Da der Autor explizit darum bittet, ihn auf Lücken in der Behandlung seines Sujets hinzuweisen (und solche muß es aufgrund von dessen Fülle zwangsläufig geben - da reichen auch 500 Seiten nicht aus), seien neben den bereits genannten noch einige weitere angeführt. Ein Buch dieses Umfangs ohne die Münchener Freiheit geht eigentlich nicht (die gehört nämlich gemäß der Abgrenzungskriterien genau nicht zum Schlager). Nach Österreich richtet Reisloh den Blick zwar bisweilen, übersieht aber zwei absolut einzigartige Herangehensweisen an den Bereich "Popmusik im weitesten Sinne mit deutschen Texten": die im kabarettistischen Umfeld wurzelnde Erste Allgemeine Verunsicherung und den multiplen Grenzensprenger Hubert von Goisern. Schlußendlich kennt sich der Autor im härteren Musikbereich nur punktuell aus - zwar bezieht er Rammstein und zumindest als Gattung auch die Neue Deutsche Härte mit ein, aber der deutschsprachige Streetrock von Lüde & die Astros hätte ebenso eine Behandlung verdient wie die zwar spärlich, aber doch vorhandenen deutschsprachigen Metalbands vor der NDH-Ära, also Doc Eisenhauer, Tanner oder auch die frühen Schweisser. Die frühesten Alben im deutschsprachigen "Black Metall" (so die konsequent falsche Schreibweise) datiert Reisloh auf 2000, obwohl etwa Karsten "Zwerg" Breitung mit Belmez schon ein halbes Jahrzehnt früher seine Jana und den Weltuntergang auf Deutsch besang (man mag die Lyrik bewerten, wie man will). Schlußendlich bekommt auch der Dank an eine ganze Kohorte von Korrekturlesern im Vorwort sein Gschmäckle, wenn etwa das Yes-Album "Tormato" konsequent auf sein r verzichten muß, aber dafür Bob Geldof ebenso konsequent ein r hinzubekommt und folglich zu Bob Geldorf wird. Außerdem hieß Vicki Vomits mehrfach umbenannte Begleitband zu Zeiten des in der Diskographie am Buchende aufgeführten 1994er Debütalbums "Ein Schritt nach vorn" noch nicht Die Misanthropischen Jazz-Schatullen, sondern The Sisters Of Jelzin.

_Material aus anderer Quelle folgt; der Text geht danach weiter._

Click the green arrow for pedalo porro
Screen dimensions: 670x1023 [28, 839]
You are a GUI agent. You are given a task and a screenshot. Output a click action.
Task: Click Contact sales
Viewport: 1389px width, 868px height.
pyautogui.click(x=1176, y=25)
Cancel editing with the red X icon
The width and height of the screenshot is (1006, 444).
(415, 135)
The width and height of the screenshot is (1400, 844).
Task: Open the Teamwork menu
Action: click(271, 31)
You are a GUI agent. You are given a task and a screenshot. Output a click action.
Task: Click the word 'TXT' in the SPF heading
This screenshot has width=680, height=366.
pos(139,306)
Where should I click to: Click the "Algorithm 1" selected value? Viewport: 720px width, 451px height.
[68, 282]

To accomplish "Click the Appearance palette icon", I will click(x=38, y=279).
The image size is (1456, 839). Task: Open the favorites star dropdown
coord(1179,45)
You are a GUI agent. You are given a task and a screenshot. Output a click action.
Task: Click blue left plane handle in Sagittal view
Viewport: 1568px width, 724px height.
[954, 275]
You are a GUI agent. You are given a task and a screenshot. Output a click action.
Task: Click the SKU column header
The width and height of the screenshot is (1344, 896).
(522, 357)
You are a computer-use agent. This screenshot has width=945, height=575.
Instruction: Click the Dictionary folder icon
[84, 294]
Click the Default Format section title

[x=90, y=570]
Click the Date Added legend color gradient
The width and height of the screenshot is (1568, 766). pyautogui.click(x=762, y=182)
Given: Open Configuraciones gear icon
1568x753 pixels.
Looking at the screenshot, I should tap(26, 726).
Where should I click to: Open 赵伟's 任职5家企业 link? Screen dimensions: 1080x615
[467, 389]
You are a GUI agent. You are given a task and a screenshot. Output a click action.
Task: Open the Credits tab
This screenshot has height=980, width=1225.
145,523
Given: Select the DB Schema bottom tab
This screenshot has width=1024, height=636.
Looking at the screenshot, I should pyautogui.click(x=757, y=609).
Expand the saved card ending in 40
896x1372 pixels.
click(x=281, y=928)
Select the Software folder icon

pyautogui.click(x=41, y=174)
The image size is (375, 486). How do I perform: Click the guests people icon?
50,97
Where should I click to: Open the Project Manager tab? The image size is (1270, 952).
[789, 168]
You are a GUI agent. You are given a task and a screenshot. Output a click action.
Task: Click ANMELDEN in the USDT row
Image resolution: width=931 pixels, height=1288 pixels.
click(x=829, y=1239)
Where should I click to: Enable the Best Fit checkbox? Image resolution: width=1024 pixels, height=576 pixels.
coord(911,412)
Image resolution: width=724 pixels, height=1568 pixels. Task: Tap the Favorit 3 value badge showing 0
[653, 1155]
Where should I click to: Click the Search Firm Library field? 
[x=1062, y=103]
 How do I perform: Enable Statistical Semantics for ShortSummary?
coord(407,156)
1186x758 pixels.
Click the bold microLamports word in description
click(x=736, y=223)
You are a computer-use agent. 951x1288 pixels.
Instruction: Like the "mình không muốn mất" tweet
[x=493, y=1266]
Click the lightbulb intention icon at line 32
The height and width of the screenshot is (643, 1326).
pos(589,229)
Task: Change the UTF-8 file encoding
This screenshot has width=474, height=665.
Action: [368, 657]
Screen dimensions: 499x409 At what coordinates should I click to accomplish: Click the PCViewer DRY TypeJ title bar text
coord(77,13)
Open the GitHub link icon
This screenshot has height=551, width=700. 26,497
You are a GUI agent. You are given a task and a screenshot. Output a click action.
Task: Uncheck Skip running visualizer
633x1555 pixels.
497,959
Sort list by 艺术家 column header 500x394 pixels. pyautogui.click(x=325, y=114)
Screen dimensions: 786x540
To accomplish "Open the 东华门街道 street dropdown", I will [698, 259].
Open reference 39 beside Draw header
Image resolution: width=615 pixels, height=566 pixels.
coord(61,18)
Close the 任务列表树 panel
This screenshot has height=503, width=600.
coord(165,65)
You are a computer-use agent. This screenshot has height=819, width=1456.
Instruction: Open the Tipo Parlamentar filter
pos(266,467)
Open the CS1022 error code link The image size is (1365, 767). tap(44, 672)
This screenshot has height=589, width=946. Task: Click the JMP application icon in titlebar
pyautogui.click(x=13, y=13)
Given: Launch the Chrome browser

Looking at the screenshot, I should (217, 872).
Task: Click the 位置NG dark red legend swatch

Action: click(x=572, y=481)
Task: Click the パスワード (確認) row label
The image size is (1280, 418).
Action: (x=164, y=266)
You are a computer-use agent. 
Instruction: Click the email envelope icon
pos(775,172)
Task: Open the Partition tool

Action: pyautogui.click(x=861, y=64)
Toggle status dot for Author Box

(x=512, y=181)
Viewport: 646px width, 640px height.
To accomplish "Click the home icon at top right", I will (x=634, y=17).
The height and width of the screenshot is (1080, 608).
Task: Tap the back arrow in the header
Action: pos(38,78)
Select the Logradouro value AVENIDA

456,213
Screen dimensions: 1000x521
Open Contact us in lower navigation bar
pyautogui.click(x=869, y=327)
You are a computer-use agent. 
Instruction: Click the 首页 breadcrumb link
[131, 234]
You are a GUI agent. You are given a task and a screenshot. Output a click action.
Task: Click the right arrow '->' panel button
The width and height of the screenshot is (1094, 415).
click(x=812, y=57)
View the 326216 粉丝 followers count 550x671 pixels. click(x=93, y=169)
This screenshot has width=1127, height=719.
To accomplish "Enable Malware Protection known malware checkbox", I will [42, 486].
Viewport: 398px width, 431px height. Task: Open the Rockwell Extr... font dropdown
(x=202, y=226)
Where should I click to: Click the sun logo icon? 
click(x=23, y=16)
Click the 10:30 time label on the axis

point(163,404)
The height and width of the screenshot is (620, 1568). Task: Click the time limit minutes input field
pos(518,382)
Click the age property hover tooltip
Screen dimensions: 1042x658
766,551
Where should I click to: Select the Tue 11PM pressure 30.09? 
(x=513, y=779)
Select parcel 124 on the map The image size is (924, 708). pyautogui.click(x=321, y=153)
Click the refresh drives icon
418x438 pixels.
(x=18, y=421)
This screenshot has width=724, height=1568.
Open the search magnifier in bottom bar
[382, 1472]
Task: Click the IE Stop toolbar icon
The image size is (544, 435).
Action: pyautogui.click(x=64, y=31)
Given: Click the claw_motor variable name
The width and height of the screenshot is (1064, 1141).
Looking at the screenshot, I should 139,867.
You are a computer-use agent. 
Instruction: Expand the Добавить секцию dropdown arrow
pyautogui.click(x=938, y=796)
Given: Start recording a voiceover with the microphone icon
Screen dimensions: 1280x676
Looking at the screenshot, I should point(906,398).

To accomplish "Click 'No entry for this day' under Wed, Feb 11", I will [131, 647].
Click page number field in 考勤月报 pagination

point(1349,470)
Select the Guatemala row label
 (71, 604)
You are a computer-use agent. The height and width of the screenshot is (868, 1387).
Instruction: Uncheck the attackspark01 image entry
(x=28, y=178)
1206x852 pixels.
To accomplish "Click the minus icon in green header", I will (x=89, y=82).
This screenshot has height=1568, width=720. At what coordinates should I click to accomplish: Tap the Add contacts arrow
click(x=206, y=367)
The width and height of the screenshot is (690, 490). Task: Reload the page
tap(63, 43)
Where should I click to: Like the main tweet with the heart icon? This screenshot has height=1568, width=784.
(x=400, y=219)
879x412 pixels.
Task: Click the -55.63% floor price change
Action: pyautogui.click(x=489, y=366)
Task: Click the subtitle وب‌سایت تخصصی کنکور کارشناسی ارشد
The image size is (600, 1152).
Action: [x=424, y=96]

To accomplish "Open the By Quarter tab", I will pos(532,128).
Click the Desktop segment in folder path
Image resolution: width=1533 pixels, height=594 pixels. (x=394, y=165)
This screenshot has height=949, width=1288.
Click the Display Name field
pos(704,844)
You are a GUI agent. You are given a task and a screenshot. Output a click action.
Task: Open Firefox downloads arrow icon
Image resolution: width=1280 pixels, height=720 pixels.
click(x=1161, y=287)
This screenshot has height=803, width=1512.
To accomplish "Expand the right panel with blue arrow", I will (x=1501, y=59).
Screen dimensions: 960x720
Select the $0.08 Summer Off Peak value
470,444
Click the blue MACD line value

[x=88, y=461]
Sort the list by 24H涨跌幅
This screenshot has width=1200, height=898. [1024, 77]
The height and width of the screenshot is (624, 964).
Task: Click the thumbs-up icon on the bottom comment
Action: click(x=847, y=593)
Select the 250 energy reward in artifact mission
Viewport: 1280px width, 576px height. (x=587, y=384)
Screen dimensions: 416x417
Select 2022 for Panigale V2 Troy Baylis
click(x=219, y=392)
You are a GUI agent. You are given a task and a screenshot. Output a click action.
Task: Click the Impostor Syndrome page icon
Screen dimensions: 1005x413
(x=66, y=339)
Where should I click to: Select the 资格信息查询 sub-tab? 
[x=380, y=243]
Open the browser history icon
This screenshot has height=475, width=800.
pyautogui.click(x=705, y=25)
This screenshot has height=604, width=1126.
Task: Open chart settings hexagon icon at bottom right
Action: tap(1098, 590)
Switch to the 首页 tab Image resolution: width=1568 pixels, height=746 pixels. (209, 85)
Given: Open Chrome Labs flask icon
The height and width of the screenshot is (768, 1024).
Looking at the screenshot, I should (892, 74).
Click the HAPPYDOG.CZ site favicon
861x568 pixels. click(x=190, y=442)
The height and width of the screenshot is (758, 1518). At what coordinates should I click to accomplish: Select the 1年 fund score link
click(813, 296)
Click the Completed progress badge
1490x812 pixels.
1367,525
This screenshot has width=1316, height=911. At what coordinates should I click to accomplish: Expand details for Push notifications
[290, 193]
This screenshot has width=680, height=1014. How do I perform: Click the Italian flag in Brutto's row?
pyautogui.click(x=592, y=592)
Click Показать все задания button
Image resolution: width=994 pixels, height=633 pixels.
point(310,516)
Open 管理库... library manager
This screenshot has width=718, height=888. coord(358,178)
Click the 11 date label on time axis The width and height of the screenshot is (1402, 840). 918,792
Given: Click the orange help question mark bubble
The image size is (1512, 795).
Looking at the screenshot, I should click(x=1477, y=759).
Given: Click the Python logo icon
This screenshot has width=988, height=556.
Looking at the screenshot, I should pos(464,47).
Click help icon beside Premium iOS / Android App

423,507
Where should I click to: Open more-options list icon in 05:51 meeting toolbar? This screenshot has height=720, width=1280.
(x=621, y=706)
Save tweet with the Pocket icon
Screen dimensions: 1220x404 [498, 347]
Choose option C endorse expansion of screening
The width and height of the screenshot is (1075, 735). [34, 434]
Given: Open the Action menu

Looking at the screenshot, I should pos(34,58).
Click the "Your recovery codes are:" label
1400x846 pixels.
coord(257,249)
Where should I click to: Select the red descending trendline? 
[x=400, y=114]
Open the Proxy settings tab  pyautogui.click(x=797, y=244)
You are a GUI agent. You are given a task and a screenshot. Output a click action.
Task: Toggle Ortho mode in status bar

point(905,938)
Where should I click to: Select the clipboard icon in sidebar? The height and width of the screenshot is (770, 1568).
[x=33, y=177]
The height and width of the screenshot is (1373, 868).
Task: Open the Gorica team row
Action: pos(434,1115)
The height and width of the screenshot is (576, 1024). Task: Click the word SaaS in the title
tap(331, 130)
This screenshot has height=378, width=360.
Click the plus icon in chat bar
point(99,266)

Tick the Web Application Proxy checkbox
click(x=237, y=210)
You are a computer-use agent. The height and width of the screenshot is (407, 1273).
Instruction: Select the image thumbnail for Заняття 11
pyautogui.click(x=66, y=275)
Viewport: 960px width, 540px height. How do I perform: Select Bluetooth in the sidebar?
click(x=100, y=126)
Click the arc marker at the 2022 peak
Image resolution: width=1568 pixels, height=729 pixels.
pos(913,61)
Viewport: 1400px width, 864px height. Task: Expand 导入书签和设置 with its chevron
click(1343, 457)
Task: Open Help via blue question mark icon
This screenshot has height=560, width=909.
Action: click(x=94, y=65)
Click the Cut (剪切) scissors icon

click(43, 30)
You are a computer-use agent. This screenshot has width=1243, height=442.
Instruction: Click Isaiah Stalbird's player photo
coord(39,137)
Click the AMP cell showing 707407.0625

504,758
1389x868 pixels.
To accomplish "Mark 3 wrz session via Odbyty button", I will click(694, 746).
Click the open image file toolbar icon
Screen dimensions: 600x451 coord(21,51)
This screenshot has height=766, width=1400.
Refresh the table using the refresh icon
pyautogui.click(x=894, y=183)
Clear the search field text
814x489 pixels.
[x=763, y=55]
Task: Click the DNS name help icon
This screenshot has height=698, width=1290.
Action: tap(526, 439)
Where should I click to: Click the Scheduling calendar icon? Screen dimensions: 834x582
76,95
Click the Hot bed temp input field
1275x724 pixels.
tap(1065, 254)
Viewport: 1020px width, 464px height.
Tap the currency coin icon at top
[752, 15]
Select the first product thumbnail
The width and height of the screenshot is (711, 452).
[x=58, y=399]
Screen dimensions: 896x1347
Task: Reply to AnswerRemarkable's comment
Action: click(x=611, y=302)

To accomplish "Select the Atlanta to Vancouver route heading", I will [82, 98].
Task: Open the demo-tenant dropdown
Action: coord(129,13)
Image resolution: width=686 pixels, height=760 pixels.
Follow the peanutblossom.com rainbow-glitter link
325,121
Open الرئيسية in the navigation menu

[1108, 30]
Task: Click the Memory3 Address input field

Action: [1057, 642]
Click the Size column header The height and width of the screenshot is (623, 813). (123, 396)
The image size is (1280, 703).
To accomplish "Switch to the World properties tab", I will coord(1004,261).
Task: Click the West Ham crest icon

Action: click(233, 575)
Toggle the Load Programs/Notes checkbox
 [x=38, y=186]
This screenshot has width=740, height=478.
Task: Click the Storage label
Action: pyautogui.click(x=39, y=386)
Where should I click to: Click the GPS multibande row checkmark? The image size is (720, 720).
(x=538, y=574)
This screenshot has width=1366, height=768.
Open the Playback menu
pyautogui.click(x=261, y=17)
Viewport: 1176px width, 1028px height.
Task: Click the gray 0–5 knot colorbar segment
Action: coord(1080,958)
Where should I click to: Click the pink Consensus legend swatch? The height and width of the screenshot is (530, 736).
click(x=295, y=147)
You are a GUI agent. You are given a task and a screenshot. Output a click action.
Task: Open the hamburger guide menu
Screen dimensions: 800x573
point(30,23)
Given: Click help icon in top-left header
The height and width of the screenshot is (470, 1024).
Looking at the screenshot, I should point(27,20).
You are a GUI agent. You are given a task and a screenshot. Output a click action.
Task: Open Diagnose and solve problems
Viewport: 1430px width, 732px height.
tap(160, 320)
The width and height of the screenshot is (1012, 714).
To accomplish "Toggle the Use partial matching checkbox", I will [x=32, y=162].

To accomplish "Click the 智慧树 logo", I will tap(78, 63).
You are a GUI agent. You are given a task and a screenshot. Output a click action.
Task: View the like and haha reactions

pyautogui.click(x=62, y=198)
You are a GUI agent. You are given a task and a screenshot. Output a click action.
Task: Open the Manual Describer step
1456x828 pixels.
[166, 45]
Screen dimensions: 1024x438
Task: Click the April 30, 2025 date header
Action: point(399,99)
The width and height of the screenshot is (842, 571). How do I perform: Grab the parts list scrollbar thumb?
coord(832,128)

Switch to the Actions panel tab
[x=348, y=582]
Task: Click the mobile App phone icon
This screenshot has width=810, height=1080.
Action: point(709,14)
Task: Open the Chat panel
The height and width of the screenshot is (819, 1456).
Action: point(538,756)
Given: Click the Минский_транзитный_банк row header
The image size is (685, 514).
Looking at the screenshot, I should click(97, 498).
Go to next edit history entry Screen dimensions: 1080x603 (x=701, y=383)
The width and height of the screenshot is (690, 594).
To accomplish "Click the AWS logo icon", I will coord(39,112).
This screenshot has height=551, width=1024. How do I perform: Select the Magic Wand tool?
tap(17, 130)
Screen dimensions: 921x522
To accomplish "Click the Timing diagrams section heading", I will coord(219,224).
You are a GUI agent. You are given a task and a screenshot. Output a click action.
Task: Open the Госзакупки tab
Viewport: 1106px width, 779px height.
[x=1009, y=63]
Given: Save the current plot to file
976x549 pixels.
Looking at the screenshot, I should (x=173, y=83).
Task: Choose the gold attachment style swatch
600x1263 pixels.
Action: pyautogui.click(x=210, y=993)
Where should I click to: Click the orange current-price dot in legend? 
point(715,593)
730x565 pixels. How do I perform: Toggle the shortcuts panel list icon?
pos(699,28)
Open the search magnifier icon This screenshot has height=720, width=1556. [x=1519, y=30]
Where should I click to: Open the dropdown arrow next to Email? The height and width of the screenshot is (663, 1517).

Ungeachtet solcher Schwächen und Lücken ist das Buch aufgrund seines interessanten Ansatzes und der nachvollziehbaren Aufbereitung definitiv lesenswert, auch wenn sein bereits im finalen Untertitel der ellenlangen Titelstruktur postulierter Anspruch als Grundlagenwerk bisher noch keine Früchte getragen hat, obwohl er inhaltlich durchaus verdient wäre. Aber was nicht ist, kann ja noch werden, und vielleicht gelingt es Reisloh eines Tages auch noch, sein geplantes Forschungszentrum zum NDL zu installieren und es von anderen Institutionen, deren Areale sich partiell mit ihm überschneiden, ausreichend abzugrenzen, so daß seine Einzigartigkeit auch für die entsprechenden kultur- und finanzpolitischen Entscheider außer Frage steht.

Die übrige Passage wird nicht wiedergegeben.